In 2012, I interviewed David O. Russell, Cooper’s director on Silver Linings Playbook. I didn’t ask Russell about Wedding Crashers specifically, but during the interview, he brought it up, saying, “You know, when I saw Bradley in Wedding Crashers, he was 30 or 40 pounds heavier than he is now. And he seemed like a sincerely angry person with the character he was playing. I asked him about that when I met him, and his answer really told me that he was a guy who had a lot of chops that hadn’t been brought out yet. His answer was that he had been heavier and angrier and more fearful — it was such an open answer and such an honest answer.”
This is an astute observation by Russell and it paints Cooper’s performance as Sack in a different light. Watching now, Russell is correct: Cooper just seems really angry. It works out, because that anger fits Sack – but he’s almost in a different movie than Wilson and Vaughn. The two leads are engaging in witty banter. Bradley Cooper is there as a rage machine.
I realize I called Wedding Crashers “dumb,” but that doesn’t mean it’s not a good movie or isn’t funny – it’s still very funny. And, boy, David Dobkin’s direction is tight — the movie just pings along at such a delightful pace, there’s really very little slack (earning its current emotion-free 75 percent rating on Rotten Tomatoes). And Wilson and Vaughn do have great chemistry, so much so that it’s mystifying how a movie like The Internship can be so bad.
Oh, yeah, that strange emotional attachment: When Wedding Crashers was first released, I had only lived in New York City a few months and I had just gone through a breakup. I didn’t really know many people at the time and this was before social media made it easy to talk to really anyone at any time. I discovered the absolute joy of attending movies by myself (it’s strange, but when I lived in the Midwest, I thought of this as a weird thing; living in New York, I love doing this).
I remember buying my ticket at a theater that no longer exists at East 64th and 2nd Avenue on Manhattan’s Upper East Side. “One for Wedding Crashers, please.” I had this overwhelming sense that I was being judged, as if I was buying porn. “Oh, who’s that guy with no friends.”
Anyway, the next day I decided to go back because I had nothing better to do and it didn’t seem as weird.
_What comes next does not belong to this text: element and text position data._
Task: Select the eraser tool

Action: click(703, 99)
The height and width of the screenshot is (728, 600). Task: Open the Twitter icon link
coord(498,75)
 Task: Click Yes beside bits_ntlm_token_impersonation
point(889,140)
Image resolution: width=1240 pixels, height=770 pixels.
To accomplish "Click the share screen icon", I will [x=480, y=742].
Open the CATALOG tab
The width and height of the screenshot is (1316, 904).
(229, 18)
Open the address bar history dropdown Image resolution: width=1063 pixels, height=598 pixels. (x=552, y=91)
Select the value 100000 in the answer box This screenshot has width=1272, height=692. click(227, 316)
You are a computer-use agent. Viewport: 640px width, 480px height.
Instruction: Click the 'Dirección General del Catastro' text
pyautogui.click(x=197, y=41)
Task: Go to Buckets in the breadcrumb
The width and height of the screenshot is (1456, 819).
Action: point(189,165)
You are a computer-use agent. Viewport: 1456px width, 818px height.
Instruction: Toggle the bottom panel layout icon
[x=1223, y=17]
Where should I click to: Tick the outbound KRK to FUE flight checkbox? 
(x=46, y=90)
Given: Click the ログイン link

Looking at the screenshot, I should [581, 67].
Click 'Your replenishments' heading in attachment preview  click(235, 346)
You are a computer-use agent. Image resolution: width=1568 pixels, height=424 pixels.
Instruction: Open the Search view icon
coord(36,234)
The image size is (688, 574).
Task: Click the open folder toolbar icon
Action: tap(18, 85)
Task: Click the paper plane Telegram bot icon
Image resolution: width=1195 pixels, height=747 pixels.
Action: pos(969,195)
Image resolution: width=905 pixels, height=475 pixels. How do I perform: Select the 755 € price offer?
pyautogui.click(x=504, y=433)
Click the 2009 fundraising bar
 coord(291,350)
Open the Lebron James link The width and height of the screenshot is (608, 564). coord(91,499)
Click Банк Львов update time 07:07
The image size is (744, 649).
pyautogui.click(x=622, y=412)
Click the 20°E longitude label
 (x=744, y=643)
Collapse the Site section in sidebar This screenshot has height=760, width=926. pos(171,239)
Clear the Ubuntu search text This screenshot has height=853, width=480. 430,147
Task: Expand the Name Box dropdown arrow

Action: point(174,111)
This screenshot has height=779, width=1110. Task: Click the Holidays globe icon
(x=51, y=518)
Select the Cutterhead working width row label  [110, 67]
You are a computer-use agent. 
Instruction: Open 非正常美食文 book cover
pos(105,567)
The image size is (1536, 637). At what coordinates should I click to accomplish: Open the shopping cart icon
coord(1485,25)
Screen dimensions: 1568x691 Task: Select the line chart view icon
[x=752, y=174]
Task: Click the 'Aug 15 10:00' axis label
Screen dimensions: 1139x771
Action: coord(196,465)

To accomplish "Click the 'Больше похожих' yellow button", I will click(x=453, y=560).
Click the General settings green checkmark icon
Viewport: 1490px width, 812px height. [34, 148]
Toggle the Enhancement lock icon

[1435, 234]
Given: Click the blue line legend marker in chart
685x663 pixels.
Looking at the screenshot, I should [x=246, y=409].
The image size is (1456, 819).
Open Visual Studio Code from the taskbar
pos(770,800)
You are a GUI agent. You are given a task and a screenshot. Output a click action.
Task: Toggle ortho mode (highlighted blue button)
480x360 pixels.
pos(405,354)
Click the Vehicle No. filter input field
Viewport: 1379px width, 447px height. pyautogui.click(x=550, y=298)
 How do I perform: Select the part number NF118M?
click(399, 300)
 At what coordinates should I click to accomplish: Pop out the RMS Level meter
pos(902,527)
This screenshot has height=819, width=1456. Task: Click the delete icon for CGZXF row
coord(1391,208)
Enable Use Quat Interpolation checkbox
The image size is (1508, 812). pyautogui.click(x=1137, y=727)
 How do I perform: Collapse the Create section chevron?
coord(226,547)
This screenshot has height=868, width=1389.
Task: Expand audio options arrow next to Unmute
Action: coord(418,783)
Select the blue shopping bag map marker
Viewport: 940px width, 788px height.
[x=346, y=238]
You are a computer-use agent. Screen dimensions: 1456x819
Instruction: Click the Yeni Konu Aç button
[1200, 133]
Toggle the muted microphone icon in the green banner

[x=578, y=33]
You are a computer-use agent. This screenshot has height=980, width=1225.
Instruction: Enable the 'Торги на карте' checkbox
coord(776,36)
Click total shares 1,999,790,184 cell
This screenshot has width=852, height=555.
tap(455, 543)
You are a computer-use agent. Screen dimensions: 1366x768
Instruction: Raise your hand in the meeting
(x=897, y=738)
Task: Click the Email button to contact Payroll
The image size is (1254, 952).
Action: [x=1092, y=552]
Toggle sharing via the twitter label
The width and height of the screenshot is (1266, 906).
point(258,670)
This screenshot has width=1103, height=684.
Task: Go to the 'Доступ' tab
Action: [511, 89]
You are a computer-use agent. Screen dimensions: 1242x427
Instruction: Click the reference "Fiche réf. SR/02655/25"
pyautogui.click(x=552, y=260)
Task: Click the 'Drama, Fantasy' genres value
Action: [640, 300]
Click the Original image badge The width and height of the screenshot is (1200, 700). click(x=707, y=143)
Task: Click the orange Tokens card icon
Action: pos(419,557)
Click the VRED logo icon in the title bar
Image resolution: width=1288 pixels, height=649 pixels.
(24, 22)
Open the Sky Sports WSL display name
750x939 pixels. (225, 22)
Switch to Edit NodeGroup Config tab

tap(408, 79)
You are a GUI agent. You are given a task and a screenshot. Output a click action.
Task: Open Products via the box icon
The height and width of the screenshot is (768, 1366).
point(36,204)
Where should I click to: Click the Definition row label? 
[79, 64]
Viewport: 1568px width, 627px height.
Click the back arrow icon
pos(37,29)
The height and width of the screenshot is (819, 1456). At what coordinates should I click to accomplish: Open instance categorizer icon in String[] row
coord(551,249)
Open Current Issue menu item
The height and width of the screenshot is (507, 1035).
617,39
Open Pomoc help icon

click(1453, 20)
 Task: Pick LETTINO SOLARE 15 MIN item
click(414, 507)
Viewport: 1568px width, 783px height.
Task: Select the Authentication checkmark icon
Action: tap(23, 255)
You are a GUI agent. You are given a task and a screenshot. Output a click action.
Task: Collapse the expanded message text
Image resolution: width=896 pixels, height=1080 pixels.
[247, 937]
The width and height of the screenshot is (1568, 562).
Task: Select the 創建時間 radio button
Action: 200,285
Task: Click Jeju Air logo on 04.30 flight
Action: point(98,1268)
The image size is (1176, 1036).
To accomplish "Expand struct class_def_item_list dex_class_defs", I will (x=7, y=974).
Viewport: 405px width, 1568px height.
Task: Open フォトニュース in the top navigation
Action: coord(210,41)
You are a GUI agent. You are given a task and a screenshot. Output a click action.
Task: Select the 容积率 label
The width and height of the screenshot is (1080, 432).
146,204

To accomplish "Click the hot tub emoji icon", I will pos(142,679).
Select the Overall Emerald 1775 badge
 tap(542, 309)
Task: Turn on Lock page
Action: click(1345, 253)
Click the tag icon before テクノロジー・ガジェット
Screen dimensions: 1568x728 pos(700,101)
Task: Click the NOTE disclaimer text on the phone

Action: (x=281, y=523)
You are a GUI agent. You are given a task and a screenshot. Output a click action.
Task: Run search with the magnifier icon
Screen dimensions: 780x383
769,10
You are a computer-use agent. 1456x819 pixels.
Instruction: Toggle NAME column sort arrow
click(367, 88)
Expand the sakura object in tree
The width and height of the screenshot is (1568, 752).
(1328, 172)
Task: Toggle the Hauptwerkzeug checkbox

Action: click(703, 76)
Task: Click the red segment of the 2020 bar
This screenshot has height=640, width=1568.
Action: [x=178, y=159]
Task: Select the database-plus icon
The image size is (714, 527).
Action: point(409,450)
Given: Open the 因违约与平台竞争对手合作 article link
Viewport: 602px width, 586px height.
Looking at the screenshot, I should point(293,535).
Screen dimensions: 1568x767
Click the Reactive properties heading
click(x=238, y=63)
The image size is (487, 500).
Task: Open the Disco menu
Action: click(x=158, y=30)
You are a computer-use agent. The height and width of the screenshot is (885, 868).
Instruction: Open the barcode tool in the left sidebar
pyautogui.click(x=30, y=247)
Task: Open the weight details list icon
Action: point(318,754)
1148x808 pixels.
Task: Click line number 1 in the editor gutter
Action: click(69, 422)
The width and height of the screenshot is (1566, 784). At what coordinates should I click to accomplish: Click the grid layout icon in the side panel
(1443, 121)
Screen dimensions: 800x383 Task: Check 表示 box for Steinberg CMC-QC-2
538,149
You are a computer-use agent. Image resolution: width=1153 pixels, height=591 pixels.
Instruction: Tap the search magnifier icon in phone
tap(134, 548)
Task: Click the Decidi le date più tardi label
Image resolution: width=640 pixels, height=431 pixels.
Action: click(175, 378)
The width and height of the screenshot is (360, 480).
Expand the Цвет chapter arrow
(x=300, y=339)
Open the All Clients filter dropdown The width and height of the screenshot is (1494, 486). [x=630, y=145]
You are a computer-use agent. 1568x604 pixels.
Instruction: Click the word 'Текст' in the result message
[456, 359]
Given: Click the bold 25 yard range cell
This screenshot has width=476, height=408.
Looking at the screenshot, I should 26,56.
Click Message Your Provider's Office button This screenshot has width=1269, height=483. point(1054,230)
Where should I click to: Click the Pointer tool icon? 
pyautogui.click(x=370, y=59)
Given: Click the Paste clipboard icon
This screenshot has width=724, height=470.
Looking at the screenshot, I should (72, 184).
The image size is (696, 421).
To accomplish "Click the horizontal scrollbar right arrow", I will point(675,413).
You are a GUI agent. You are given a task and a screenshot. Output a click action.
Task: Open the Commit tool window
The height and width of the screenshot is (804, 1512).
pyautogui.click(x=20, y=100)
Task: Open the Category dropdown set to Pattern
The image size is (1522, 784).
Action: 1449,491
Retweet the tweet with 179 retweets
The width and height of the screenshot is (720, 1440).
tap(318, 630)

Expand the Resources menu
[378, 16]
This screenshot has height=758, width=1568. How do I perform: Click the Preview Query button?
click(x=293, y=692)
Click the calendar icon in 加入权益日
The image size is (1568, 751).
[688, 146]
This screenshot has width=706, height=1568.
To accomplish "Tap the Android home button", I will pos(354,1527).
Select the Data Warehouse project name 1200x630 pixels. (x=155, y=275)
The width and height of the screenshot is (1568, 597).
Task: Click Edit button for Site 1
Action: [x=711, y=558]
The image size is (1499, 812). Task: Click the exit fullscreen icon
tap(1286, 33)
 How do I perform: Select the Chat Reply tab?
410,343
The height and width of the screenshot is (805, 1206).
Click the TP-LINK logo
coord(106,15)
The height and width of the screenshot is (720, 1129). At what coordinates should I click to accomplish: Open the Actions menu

I just kind of liked being around these guys; loneliness is a weird emotion and these two wedding-loving knuckleheads made me forget about all that. (I soon discovered it also wasn’t a terrible thing to go to a bar by myself and I didn’t go to movies quite as often.) And watching Wedding Crashers again this past Tuesday night, I started feeling a weird sense of nostalgia – which goes to prove even further that nostalgia is bunk because I was pretty miserable in 2005 and I am (mostly) not miserable now. I digress.
It’s kind of remarkable that a sequel to Wedding Crashers was never made. Think of a movie that successful coming out in 2015 without being immediately green-lit for another go-around. Sure, it absolutely ruined a movie like the also-Bradley Cooper-starring The Hangover, but those two sequels grossed just under one billion dollars combined. David Dobkin would go on to direct movies like Fred Clause and Robert Downey Jr.’s 2014 non-Iron Man movie, The Judge, but there was never much of a fuss about making another Wedding Crashers, which is probably for the best. Wedding Crashers is just a funny movie that came, went, made a lot of money, launched the career of Bradley Cooper … and got at least one person through a difficult time.